**TESTO PROPOSTO**
+ + + +
Come è nata e come si è svolta la collaborazione con Laetitia Sadier degli Stereolab?
Altra fortuna grandissima. La Elefant le mandò un pacco di dischi della label con dentro anche il mio lavoro precedente In The Morning We’ll Meet. Ad un certo punto si sono accorti che Laetitia citava il disco nelle interviste. Nel mentre io avevo questa canzone nel cassetto (Anna, My Dear) non finita (non trovavo una voce che la potesse cantare). Ho scritto una mail alla Elefant chiedendo di contattarla per chiederle una collaborazione per la canzone, cosa che fecero avendo, per fortuna, una risposta affermativa. Da lì sono nate le altre fruttuose collaborazioni e una bellissima amicizia.
E invece com’è andata con la tua conterranea Matilde Davoli?
Conosco Matilde dai tempi dei bravissimi Studio Davoli, ho collaborato (quasi) sempre con lei fin dal mio primo disco, ogni cosa che fa è ben fatta perché è una musicista completa e un ingegnere del suono fantastico.
Cosa ne pensi del suo ultimo disco?
Tutto il bene possibile: adoro la sua scrittura e amo la sua voce, di sicuro la mia “voce italiana preferita” della nostra generazione.
+ + + +
**DATI FORNITI**
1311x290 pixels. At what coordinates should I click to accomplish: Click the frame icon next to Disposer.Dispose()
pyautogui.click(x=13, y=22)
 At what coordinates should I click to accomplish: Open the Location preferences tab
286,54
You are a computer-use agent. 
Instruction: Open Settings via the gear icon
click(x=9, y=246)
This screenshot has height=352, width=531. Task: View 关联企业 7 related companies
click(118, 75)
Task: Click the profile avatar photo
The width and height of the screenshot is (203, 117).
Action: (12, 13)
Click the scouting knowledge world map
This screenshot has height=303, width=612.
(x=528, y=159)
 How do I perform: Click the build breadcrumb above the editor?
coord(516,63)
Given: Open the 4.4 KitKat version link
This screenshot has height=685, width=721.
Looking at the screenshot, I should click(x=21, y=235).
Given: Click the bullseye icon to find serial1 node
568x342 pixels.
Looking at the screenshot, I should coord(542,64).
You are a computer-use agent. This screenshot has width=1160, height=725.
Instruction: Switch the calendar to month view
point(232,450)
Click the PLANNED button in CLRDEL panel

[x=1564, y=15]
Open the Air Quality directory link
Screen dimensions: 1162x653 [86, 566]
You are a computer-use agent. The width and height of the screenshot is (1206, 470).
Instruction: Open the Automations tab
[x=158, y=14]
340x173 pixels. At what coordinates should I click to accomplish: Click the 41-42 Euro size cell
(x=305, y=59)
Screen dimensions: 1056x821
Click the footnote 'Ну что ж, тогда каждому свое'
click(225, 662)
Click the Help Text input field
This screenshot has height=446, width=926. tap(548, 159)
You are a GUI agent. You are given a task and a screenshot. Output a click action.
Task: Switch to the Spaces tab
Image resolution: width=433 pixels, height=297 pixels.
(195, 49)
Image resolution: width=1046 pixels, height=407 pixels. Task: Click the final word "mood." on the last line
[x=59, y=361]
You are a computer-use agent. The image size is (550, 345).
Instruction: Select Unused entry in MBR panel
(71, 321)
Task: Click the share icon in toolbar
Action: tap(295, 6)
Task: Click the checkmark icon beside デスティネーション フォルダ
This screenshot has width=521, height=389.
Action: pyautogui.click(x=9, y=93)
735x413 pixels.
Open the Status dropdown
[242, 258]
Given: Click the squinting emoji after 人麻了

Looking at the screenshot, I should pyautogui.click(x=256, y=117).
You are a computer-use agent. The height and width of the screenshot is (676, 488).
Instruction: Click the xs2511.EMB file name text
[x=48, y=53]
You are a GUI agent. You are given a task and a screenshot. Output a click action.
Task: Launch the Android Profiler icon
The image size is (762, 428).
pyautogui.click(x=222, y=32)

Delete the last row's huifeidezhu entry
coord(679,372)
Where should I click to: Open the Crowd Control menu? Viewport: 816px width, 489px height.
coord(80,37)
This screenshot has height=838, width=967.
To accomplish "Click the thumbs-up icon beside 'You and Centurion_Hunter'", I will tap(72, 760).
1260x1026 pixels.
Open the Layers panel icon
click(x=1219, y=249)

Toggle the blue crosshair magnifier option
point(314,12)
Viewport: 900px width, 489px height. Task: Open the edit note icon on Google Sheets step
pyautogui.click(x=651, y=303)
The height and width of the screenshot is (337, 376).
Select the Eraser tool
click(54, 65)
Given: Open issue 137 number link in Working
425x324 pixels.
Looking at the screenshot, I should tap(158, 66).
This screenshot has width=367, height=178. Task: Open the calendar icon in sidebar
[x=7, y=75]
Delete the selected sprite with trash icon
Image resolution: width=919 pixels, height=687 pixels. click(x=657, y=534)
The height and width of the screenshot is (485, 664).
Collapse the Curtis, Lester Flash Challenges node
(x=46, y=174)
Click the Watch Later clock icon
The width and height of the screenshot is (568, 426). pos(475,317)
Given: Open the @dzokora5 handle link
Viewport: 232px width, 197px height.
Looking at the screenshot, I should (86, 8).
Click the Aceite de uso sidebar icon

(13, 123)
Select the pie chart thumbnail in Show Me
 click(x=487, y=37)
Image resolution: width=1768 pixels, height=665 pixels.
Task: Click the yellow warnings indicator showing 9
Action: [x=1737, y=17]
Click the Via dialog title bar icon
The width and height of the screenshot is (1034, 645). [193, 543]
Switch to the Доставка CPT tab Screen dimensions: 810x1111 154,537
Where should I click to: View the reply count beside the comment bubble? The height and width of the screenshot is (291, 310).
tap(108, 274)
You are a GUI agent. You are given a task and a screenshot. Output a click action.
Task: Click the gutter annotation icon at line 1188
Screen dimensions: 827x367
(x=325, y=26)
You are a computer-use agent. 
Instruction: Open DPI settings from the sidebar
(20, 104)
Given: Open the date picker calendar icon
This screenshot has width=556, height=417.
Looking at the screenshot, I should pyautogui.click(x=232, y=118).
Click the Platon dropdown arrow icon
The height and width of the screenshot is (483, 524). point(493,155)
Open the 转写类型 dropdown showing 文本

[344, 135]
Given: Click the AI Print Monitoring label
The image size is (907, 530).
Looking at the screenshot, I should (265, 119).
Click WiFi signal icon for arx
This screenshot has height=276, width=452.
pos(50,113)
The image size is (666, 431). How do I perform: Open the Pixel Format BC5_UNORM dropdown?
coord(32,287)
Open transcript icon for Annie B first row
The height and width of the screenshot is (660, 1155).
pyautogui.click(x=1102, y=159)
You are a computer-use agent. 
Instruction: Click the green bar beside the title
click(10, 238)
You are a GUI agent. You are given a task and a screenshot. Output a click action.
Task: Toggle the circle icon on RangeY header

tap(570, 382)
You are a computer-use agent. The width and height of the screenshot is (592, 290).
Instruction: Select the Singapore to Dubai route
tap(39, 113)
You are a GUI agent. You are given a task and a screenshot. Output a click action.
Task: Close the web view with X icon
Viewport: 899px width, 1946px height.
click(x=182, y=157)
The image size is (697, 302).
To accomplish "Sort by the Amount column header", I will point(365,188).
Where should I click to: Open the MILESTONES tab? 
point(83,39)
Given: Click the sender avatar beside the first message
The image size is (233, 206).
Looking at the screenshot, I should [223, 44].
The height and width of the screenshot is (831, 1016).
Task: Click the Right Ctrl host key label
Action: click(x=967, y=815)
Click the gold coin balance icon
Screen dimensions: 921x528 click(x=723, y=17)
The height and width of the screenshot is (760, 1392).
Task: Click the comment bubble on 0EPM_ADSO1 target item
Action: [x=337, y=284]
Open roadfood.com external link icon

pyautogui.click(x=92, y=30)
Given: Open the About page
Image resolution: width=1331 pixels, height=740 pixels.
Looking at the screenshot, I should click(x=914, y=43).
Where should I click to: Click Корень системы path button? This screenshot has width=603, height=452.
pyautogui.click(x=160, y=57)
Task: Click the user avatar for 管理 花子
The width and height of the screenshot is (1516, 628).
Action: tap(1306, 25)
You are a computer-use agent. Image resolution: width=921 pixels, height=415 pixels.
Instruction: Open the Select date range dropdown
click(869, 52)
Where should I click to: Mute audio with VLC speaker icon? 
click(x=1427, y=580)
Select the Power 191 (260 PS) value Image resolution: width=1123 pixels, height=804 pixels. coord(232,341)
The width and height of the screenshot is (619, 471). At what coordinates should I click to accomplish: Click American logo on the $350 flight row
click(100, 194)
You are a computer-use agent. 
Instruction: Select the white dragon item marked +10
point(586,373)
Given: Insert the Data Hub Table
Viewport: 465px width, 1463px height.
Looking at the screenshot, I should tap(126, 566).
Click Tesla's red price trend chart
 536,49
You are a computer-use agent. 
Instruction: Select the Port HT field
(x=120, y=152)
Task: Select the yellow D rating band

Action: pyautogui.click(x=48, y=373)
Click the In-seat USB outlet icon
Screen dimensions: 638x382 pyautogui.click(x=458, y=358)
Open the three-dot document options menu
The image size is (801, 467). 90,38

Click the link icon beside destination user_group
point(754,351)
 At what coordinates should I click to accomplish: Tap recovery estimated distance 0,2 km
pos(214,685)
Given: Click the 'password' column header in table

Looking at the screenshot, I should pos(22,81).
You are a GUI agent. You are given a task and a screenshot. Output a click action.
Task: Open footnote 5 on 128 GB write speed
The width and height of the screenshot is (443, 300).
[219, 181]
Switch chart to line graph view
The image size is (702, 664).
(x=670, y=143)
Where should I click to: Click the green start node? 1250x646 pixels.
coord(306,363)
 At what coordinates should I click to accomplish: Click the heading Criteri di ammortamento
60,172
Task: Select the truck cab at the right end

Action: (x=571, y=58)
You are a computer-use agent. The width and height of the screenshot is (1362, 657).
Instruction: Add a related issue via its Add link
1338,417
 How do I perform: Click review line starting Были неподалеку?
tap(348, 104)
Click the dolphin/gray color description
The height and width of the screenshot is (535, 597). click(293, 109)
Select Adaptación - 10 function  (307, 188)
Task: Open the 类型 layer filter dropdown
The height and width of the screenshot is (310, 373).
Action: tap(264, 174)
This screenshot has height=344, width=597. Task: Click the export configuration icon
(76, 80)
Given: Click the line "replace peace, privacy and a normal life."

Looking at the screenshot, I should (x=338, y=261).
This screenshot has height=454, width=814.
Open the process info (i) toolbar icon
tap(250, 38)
+ + + +
Ricopia fedelmente il passo dell'intervista compreso tra "E invece com’è" e "della nostra generazione.", estremi inclusi.

E invece com’è andata con la tua conterranea Matilde Davoli?
Conosco Matilde dai tempi dei bravissimi Studio Davoli, ho collaborato (quasi) sempre con lei fin dal mio primo disco, ogni cosa che fa è ben fatta perché è una musicista completa e un ingegnere del suono fantastico.
Cosa ne pensi del suo ultimo disco?
Tutto il bene possibile: adoro la sua scrittura e amo la sua voce, di sicuro la mia “voce italiana preferita” della nostra generazione.